Tetapi dengan setiap potongan, saya menyadari bahwa mencukur rambut saya bukan tentang menolak ide kecantikan orang lain yang dipaksakan pada saya, dan lebih banyak tentang menolak. -ku ide kecantikan yang dipaksakan pada diri saya sendiri.

Terlepas dari seperti apa penampilan saya atau di mana saya tinggal, saya hanya ingin melakukannya sendiri. Dan saya selangkah lebih dekat untuk mendefinisikan apa artinya itu.

Malam setelah saya mencukur rambut, keluarga saya dan saya pulang ke flat mereka, perut kami penuh dengan nasi biryani.
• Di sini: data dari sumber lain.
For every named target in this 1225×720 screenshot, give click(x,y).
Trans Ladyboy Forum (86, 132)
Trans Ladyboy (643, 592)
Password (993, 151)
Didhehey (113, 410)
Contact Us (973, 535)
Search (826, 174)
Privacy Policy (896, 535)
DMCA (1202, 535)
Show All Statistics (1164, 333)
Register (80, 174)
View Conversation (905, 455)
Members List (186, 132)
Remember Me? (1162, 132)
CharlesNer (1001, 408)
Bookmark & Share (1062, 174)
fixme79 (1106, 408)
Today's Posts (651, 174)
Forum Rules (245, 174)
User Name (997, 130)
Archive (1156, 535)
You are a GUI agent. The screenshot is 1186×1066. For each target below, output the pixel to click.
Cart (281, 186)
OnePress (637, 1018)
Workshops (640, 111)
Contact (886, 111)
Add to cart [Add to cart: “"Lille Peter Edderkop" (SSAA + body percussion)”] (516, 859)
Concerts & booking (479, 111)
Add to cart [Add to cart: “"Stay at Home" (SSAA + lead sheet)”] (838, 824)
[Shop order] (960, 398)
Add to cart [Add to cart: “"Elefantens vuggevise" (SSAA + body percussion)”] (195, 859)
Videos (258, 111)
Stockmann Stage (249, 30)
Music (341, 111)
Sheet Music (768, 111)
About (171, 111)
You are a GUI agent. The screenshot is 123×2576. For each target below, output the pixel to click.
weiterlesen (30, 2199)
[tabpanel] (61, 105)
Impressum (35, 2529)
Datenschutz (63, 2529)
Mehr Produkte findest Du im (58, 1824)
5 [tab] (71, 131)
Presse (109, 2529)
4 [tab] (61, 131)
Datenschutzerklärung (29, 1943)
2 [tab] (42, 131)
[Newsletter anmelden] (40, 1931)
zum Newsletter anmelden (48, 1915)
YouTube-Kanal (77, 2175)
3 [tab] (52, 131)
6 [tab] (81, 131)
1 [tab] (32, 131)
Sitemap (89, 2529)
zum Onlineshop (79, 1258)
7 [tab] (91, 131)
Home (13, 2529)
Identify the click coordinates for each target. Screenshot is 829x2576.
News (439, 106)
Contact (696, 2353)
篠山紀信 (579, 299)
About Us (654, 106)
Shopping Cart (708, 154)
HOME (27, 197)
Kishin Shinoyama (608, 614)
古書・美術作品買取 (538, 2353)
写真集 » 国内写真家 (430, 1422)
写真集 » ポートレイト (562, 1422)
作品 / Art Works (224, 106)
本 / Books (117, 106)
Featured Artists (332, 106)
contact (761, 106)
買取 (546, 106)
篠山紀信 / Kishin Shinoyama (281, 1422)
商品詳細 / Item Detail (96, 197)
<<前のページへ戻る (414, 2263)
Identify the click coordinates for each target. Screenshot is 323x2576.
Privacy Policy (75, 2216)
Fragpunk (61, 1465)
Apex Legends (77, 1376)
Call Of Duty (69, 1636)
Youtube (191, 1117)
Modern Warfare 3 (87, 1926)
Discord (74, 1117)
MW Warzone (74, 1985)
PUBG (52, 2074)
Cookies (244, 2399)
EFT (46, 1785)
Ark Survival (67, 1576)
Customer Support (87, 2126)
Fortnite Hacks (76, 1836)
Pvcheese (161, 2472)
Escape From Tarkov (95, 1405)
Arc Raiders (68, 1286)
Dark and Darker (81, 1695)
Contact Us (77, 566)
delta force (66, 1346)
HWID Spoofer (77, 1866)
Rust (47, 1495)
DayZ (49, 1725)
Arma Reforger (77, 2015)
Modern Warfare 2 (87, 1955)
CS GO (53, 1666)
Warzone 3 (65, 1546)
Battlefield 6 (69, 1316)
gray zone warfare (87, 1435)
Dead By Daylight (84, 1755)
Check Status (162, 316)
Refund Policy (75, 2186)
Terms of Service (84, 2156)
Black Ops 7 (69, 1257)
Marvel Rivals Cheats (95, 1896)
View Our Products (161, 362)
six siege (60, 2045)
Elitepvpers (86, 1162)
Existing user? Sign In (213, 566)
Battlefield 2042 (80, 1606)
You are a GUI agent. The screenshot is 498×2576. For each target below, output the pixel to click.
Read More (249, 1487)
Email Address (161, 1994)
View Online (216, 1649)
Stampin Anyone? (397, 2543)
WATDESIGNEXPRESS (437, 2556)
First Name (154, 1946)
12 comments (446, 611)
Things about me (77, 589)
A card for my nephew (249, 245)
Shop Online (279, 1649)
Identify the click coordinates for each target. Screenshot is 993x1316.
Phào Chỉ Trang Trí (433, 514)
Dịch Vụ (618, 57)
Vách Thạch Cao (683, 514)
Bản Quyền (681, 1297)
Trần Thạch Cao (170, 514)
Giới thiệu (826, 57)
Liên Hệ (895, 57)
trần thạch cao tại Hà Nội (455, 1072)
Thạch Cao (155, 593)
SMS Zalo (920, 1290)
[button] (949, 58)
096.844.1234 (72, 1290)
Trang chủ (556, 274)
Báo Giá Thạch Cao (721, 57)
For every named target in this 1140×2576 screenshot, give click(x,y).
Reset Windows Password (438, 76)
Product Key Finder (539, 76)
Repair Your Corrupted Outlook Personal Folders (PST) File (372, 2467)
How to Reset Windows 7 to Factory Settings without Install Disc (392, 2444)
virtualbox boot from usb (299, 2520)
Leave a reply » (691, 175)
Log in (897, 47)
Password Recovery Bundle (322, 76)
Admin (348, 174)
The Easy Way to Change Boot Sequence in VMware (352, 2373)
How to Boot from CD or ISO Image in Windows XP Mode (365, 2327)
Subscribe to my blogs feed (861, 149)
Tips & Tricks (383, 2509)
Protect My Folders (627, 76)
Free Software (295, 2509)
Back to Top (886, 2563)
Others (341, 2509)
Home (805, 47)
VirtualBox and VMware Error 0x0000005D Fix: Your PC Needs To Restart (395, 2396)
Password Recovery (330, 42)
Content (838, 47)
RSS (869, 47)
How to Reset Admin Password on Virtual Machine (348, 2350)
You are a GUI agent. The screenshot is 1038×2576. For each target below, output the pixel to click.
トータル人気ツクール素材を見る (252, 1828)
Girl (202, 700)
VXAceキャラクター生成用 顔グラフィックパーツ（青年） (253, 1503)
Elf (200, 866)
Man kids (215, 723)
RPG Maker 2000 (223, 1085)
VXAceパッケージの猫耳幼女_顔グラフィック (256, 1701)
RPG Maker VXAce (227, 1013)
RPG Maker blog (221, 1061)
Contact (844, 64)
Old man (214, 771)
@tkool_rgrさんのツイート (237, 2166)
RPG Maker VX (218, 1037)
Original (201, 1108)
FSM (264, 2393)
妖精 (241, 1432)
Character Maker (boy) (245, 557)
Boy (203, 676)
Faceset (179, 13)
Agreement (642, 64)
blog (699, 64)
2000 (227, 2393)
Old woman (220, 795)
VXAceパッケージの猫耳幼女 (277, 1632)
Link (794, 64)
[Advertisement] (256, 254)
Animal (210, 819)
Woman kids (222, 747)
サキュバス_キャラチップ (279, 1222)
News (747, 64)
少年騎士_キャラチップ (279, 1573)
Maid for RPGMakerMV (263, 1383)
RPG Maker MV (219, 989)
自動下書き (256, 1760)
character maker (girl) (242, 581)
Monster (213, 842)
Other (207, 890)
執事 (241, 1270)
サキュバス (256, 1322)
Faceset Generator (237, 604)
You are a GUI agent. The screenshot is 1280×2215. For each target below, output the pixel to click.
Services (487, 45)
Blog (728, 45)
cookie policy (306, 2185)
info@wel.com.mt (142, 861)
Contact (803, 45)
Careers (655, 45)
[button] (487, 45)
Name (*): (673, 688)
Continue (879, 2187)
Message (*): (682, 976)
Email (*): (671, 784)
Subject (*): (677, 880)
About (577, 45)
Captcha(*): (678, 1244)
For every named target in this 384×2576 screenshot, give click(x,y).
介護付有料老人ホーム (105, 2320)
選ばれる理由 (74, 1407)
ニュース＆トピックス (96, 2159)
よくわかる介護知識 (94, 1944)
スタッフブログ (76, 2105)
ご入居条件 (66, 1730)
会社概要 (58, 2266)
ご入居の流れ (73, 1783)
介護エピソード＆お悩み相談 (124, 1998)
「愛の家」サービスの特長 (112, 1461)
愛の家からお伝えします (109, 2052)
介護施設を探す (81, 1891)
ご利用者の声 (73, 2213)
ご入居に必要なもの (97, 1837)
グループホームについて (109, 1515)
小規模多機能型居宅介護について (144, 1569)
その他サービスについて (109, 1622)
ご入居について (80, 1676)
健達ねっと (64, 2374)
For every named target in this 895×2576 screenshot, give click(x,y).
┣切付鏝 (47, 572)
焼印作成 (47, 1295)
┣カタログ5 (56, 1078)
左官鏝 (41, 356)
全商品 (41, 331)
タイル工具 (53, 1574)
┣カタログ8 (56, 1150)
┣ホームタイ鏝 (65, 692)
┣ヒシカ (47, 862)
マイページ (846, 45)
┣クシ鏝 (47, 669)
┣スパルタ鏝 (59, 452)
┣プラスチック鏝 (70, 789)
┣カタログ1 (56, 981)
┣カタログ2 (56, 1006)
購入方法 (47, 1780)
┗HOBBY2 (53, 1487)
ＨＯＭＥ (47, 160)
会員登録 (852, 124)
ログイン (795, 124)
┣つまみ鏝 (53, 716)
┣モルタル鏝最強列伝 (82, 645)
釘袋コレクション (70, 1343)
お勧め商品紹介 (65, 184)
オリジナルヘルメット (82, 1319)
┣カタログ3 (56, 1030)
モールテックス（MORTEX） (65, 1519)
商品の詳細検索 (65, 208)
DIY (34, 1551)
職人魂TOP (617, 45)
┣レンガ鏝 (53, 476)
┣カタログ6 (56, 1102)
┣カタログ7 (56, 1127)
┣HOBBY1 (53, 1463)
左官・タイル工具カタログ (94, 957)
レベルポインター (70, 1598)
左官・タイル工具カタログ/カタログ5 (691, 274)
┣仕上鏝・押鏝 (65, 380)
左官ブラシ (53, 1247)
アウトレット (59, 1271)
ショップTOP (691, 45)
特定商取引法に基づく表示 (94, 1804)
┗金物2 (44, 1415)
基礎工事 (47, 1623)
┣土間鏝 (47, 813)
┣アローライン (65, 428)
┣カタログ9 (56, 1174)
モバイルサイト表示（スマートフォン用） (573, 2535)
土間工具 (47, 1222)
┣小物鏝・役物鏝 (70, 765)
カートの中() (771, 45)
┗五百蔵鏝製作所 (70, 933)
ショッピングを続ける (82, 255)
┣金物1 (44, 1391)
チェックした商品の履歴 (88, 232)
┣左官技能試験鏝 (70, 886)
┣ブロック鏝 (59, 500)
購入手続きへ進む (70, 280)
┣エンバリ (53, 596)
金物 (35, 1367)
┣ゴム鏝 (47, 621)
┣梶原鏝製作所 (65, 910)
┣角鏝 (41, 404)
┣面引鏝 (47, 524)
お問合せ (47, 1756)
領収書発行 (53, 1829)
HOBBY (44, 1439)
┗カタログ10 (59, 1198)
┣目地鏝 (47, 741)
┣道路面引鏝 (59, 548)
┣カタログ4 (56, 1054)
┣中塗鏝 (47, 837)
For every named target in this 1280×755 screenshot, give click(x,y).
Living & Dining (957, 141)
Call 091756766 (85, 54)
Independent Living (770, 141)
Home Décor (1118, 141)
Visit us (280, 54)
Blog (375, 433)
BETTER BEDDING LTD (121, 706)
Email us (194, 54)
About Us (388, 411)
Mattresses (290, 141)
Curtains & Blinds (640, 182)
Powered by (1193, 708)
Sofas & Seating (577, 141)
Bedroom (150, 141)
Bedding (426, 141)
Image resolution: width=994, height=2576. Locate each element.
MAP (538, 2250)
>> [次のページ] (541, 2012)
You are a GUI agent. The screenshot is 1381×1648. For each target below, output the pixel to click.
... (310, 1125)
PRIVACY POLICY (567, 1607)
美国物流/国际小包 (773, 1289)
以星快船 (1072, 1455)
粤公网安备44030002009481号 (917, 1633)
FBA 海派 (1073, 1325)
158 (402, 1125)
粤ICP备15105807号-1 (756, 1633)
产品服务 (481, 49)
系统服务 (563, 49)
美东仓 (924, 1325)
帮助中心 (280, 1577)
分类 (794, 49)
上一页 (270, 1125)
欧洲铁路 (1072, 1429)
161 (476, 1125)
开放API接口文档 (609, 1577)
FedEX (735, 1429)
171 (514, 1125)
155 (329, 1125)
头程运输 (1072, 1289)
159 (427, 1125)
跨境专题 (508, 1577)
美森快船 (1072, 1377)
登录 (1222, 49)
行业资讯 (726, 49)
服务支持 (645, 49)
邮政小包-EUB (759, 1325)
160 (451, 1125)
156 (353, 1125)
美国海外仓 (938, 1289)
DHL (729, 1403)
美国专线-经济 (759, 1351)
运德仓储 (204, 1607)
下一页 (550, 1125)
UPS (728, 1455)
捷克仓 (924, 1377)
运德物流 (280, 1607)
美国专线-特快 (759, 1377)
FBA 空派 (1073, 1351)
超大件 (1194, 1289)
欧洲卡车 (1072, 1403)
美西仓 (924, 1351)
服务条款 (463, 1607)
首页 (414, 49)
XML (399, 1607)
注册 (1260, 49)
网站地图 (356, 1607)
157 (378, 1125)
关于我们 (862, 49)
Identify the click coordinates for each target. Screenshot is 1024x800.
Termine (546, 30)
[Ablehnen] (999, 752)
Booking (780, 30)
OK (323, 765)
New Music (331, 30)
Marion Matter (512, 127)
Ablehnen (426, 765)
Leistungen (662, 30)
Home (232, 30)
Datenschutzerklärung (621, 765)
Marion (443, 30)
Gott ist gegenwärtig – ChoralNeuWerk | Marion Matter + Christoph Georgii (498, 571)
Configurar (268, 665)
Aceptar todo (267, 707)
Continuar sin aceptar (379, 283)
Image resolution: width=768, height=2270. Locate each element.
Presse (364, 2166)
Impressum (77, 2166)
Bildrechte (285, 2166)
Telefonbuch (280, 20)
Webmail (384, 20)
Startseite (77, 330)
Aku duduk di kursi belakang Honda mereka dengan jendela diturunkan, mendengarkan bibiku bernyanyi bersama radio. Aku memejamkan mata dan mengusap telapak tanganku di atas bulu pendek di kulit kepalaku. Ketika saya memanjangkan rambut saya di sekolah menengah, rasanya sangat rapuh karena diluruskan dua kali seminggu. Rasanya asing, seperti bukan milikku. Sekarang, untaiannya pendek, tapi entah bagaimana terasa lebih kuat. Lebih tangguh, penuh kemenangan, menyisakan lebih banyak ruang bagi saya untuk merasakan angin.